Cloud-Parallel-Processing-Large-Dataset

I have a lot of fun doing this project. Not only do I know the entry-level of doing data processing but also find those powerful tools.

What conditions need distributed batch processing

Static data
Independent to each other
Not real time
unstructured data otherwise just data warehousing

Batch Processing with MapReduce

Two tasks:

N-gram
Probabilistic Language Model

Figure explains the procedure:

Map Reduce

Treats to save speed and space: use combiner which is identical to reducer but right after mapper. Therefore, it is like preprocessing.

Some background knowledge for fault-tolerant:

Data replication: underlying HDFS handle this
Task failure or slowdown
Node failures: slave node dies, lost heartbeat to master node. Primary node dies, use secondary master node (i think it is only available in yarn (hadoop 2.0))

This task was to Ngram Count Model:

8 GB wikipedia 1 day dataset in XML format
I should not use hadoop stream but write our own batch processing program
Only need 5 grams, 1 gram : ‘this’ count 1, 2 gram : “this is” count 1 …

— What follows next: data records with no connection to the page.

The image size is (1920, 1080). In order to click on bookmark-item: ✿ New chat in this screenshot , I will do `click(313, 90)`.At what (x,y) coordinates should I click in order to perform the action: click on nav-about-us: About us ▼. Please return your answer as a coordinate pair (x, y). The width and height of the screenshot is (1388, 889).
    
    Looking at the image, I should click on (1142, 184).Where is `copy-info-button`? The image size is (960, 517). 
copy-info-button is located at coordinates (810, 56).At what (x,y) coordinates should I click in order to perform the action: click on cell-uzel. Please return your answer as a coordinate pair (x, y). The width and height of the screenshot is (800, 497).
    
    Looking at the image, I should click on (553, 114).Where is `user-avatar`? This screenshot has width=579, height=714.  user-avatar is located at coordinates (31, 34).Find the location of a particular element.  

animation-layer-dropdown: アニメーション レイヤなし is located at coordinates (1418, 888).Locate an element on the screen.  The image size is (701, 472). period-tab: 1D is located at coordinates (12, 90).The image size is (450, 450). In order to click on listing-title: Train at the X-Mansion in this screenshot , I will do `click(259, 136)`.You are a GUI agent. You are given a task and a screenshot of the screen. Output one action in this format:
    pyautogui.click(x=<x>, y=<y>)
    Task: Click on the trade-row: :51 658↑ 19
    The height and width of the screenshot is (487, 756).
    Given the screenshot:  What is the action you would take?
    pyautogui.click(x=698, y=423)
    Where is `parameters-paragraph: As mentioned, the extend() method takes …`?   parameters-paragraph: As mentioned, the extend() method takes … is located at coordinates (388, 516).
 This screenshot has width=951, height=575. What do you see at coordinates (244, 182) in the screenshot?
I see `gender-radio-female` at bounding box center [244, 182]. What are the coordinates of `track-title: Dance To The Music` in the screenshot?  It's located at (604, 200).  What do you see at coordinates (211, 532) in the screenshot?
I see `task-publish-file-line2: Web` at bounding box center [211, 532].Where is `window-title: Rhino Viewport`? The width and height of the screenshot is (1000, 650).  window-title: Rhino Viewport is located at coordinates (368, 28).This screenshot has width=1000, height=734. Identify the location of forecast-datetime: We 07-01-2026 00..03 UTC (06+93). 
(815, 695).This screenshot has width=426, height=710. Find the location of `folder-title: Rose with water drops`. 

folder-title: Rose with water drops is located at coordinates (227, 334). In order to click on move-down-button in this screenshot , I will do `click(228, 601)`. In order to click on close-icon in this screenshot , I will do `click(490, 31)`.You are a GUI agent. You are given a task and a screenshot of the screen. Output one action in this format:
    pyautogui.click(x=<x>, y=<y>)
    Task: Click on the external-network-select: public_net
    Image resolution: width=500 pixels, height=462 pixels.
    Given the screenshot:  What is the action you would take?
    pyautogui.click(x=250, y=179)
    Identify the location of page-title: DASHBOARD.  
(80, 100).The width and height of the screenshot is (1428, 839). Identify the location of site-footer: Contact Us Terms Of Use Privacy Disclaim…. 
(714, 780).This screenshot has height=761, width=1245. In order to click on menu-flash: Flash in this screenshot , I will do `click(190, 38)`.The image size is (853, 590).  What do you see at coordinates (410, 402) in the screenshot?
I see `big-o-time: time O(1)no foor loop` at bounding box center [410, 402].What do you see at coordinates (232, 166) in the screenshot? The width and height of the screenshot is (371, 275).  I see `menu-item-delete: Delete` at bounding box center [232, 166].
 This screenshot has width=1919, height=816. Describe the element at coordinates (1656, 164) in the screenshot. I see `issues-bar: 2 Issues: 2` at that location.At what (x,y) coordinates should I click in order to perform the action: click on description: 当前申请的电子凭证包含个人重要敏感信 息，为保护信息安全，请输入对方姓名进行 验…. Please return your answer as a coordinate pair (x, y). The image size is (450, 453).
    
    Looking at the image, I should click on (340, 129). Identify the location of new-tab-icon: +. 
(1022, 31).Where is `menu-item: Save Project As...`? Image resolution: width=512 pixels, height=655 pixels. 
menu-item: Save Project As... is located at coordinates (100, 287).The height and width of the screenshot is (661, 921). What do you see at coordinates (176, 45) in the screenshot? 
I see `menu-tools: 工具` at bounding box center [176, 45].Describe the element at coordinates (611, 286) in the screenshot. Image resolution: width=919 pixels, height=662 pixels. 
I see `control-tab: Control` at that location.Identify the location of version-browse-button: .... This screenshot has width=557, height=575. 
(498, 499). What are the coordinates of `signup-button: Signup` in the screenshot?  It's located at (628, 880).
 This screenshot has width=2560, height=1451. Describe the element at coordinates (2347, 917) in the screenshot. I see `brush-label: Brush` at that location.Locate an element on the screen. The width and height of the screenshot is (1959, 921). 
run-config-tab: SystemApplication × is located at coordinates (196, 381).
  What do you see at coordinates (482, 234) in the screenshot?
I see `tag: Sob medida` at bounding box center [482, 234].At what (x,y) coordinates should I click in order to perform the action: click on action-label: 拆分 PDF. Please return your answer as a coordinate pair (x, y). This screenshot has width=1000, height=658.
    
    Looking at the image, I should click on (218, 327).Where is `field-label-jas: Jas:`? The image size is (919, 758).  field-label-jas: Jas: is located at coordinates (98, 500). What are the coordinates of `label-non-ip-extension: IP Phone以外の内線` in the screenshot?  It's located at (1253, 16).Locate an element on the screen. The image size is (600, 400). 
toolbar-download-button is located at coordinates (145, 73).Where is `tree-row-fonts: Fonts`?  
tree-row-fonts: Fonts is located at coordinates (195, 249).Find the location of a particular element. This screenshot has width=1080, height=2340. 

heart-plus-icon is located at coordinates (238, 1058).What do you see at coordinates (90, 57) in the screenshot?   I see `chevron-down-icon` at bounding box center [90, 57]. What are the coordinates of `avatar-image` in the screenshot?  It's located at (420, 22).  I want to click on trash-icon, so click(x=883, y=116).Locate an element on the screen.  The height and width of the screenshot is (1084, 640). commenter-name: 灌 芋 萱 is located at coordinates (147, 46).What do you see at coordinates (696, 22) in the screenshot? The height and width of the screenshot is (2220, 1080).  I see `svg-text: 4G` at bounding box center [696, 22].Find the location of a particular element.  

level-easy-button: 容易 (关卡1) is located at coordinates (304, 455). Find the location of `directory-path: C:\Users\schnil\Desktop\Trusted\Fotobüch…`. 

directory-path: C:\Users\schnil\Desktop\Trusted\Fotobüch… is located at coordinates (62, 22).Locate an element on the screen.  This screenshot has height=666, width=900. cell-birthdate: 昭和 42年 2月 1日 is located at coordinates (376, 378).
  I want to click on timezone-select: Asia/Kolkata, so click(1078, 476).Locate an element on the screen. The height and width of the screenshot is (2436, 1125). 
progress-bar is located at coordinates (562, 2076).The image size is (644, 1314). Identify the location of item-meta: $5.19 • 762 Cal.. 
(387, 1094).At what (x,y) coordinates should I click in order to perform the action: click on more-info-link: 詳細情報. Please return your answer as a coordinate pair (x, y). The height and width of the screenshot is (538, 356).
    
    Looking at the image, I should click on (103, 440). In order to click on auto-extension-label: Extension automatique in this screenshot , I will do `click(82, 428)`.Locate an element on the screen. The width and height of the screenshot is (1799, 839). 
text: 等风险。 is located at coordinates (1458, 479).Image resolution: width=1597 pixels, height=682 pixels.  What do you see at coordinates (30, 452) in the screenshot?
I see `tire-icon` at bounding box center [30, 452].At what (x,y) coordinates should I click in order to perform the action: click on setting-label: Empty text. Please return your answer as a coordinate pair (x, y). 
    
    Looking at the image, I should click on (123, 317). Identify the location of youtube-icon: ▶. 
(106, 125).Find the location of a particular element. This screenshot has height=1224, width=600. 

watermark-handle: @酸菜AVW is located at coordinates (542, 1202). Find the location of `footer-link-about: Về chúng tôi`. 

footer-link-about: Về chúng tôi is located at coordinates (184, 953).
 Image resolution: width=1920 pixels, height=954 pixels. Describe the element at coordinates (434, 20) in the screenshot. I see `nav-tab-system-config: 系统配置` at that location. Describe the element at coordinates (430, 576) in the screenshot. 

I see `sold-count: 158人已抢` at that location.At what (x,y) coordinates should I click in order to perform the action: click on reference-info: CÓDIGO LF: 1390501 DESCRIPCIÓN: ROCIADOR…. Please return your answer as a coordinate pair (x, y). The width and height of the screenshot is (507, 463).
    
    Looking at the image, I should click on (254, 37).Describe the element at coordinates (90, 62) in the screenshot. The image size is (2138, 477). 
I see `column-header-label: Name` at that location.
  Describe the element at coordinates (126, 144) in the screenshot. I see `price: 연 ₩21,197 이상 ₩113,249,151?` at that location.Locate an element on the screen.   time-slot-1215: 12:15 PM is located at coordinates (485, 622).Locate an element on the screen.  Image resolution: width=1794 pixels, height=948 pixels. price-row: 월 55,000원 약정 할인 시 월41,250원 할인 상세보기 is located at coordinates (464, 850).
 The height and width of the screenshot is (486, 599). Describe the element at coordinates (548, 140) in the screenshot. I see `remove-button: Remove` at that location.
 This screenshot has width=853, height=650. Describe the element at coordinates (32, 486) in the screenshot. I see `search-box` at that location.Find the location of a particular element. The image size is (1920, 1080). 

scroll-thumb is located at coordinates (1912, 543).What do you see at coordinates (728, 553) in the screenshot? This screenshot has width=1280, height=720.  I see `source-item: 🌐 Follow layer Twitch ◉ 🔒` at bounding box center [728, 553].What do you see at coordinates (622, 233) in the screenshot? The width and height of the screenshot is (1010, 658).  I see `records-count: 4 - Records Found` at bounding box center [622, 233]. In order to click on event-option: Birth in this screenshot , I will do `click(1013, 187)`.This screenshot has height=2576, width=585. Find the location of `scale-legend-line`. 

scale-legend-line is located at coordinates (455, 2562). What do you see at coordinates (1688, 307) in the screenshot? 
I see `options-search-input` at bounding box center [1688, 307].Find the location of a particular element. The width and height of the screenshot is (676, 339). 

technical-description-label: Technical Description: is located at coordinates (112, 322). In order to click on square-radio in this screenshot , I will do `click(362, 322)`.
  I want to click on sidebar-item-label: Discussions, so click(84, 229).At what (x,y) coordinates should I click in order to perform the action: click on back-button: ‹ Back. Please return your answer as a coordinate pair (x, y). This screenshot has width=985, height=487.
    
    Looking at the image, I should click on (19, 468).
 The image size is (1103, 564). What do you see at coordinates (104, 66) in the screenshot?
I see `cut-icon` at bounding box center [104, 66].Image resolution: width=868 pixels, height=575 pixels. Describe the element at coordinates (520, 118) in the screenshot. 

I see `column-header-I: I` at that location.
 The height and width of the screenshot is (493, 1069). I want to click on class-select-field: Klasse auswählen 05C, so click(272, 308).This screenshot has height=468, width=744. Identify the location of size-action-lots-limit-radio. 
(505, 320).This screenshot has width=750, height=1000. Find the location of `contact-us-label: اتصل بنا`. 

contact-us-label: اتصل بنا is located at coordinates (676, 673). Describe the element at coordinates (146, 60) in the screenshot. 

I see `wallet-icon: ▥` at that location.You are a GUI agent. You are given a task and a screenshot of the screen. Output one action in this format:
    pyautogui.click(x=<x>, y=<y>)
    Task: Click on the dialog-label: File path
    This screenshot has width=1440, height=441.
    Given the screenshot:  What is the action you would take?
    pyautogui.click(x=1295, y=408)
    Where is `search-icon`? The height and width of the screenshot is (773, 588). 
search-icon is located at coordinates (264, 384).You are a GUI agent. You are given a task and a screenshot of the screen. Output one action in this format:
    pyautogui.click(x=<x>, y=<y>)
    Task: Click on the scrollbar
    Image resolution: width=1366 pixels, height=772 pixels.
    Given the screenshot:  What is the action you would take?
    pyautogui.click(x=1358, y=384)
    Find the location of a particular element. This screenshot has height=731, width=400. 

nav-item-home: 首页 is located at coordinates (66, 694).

Some special handling for the input data, I did it in the Mapper Class mainly:

Use utf-8 as encoding
Escape character like this... blahblah, i use `org.apache.commons.lang.StringEscapeUtils` to help me with the task
Removed html links

The idea of writing batch processing program for Mapper and Reducer:

A static class to extends Mapper class <”Input Key Format, Input Value Format, Output Key Format, Output Key Value Format”>
1. Override map() method
A static class to extends Reducer class <”Input Key Format, Input Value Format, Output Key Format, Output Key Value Format”>

Instance used on AWS:

6 large instances

Probabilistic Model:

Actually it is based on conditional probability. prob1

Tools used:

Hbase 1.3.0
Hadoop 2.7.3
AWS EMR (5.4.0)

Recommended schema for Hbase:

Phrase as row key
Words that possibly appear as columns and store the possibility in the cell

Some notes:

It was recommended use TableMapReduceUtil class to direct the output of Reducer class to HBase

I had hard time to connect to Hbase

 Configuration conf = HBaseConfiguration.create();
 conf.set("hbase.master", "your master node:16000");
 conf.set("hbase.zookeeper.quorum", "your zookeeper node normally same as master node");
 conf.set("hbase.zookeeper.property.clientport", "2181");

 // After we set up the configuration, get a job instance
 Job job = Job.getInstance(conf, "probability table");
 job.setJarByClass(ProbabilityTable.class);
 //I read from HDFS (mapper) (Use the defualt identity mapper class direct to output)
 job.setMapperClass(TokenizerMapper.class);

 // And then we can use table map reduce utilization job
 TableMapReduceUtil.initTableReducerJob(
         "words",        // output table
         TablePredictReducer.class,    // reducer class
           job);
 job.setReducerClass(TablePredictReducer.class);

 // Configure Map output part
 job.setMapOutputKeyClass(Text.class);
 job.setMapOutputValueClass(Text.class);

I use heap sort to get the most possible answers

Another exciting part of the project is I can use the expensive Redis. I directly write the whole database into Redis (key value data structural store).

Amazon ElasticCache is used for Redis.

I have to design my output format class for Redis after the reducer part. The difficulty also comes from here.

Write a class to extent FileOutputFormat, this is similar to HBase, I did not modify the key value type for the Reducer class but define my own FileOutputFormat then, hadoop will not output to hdfs but directly to Redis
Override the getRecordWriter
Also requires a protected to extend RecordWriter